The problem: Retype everything from the line containing "Open the notifications" down to the end of the records, exactly as the lines appear.

Data items:
.....

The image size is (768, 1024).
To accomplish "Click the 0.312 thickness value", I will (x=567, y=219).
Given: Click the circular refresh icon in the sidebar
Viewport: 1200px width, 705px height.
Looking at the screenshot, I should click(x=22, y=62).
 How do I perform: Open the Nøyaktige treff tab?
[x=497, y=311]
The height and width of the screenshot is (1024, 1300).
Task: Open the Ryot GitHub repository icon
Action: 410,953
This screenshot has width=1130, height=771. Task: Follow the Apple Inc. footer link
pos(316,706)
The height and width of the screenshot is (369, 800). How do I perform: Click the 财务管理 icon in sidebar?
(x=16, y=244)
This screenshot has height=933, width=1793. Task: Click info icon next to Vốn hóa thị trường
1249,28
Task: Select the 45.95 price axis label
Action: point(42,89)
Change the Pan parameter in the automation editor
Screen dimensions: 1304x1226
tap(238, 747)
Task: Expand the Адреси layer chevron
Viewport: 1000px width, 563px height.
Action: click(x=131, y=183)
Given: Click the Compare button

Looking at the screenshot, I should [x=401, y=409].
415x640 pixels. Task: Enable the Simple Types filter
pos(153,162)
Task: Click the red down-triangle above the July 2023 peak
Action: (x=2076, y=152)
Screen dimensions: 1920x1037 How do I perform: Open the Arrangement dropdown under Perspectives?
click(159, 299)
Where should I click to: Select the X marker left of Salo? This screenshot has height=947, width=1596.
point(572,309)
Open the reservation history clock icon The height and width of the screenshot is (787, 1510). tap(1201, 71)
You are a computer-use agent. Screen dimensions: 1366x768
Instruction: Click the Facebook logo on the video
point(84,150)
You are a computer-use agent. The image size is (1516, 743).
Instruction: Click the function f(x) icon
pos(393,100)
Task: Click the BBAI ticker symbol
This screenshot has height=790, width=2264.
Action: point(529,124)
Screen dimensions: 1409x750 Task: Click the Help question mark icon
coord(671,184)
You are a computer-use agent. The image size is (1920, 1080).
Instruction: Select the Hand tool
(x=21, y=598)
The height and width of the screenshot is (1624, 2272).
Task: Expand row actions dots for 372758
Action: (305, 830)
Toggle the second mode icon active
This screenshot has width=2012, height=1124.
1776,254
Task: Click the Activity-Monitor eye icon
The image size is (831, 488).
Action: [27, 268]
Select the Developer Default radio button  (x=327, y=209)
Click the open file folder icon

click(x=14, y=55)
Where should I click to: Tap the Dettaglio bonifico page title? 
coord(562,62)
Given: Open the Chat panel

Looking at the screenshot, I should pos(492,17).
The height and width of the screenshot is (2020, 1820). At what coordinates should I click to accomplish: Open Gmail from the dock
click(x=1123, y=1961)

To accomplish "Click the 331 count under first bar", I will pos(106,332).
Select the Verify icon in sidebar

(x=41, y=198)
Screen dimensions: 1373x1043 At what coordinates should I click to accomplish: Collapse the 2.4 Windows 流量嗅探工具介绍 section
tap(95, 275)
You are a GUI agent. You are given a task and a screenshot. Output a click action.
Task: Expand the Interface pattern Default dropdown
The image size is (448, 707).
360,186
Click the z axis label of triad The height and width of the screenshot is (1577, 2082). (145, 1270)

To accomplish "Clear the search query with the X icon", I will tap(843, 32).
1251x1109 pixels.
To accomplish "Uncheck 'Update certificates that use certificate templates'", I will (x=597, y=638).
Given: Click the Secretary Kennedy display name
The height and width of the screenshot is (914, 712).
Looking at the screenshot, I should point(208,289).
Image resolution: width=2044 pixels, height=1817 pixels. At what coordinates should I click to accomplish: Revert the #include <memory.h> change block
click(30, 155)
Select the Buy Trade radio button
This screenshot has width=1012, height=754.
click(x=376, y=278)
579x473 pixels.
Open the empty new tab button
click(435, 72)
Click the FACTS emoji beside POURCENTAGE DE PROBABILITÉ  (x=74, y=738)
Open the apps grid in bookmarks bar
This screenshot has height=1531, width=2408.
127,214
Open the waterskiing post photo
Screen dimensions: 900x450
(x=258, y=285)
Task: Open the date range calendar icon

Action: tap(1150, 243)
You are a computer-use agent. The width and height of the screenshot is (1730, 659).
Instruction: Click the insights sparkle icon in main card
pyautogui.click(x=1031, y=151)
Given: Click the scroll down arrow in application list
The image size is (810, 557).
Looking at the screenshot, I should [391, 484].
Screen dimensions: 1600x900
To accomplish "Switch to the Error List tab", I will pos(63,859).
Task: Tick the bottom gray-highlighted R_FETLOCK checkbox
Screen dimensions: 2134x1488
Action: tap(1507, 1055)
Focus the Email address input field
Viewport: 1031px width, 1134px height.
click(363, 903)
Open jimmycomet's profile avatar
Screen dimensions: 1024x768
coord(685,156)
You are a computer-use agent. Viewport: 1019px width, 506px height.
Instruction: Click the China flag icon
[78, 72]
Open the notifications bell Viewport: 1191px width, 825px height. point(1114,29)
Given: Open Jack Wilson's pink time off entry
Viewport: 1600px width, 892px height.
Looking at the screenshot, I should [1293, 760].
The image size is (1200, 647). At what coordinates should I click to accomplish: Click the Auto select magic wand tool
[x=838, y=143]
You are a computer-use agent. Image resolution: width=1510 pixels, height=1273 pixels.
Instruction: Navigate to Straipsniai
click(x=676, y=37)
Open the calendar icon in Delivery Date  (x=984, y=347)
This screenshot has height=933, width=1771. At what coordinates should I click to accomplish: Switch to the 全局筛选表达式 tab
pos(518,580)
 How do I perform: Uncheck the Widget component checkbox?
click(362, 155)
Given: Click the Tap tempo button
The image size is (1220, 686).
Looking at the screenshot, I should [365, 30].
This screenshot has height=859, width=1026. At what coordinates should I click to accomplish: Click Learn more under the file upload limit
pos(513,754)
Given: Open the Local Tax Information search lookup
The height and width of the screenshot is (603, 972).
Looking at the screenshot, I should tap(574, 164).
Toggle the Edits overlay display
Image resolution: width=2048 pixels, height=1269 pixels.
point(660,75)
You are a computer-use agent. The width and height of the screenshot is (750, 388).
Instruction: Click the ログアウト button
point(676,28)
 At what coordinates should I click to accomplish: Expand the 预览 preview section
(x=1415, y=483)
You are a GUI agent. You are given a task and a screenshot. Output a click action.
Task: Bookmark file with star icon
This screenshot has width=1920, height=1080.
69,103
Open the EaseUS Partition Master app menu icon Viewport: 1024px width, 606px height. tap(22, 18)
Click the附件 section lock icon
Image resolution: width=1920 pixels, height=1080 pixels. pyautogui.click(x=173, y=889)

.....

Solved problem:
Open the notifications bell Viewport: 1191px width, 825px height. point(1114,29)
Given: Open Jack Wilson's pink time off entry
Viewport: 1600px width, 892px height.
Looking at the screenshot, I should [1293, 760].
The image size is (1200, 647). At what coordinates should I click to accomplish: Click the Auto select magic wand tool
[x=838, y=143]
You are a computer-use agent. Image resolution: width=1510 pixels, height=1273 pixels.
Instruction: Navigate to Straipsniai
click(x=676, y=37)
Open the calendar icon in Delivery Date  (x=984, y=347)
This screenshot has height=933, width=1771. At what coordinates should I click to accomplish: Switch to the 全局筛选表达式 tab
pos(518,580)
 How do I perform: Uncheck the Widget component checkbox?
click(362, 155)
Given: Click the Tap tempo button
The image size is (1220, 686).
Looking at the screenshot, I should [365, 30].
This screenshot has height=859, width=1026. At what coordinates should I click to accomplish: Click Learn more under the file upload limit
pos(513,754)
Given: Open the Local Tax Information search lookup
The height and width of the screenshot is (603, 972).
Looking at the screenshot, I should tap(574, 164).
Toggle the Edits overlay display
Image resolution: width=2048 pixels, height=1269 pixels.
point(660,75)
You are a computer-use agent. The width and height of the screenshot is (750, 388).
Instruction: Click the ログアウト button
point(676,28)
 At what coordinates should I click to accomplish: Expand the 预览 preview section
(x=1415, y=483)
You are a GUI agent. You are given a task and a screenshot. Output a click action.
Task: Bookmark file with star icon
This screenshot has width=1920, height=1080.
69,103
Open the EaseUS Partition Master app menu icon Viewport: 1024px width, 606px height. tap(22, 18)
Click the附件 section lock icon
Image resolution: width=1920 pixels, height=1080 pixels. pyautogui.click(x=173, y=889)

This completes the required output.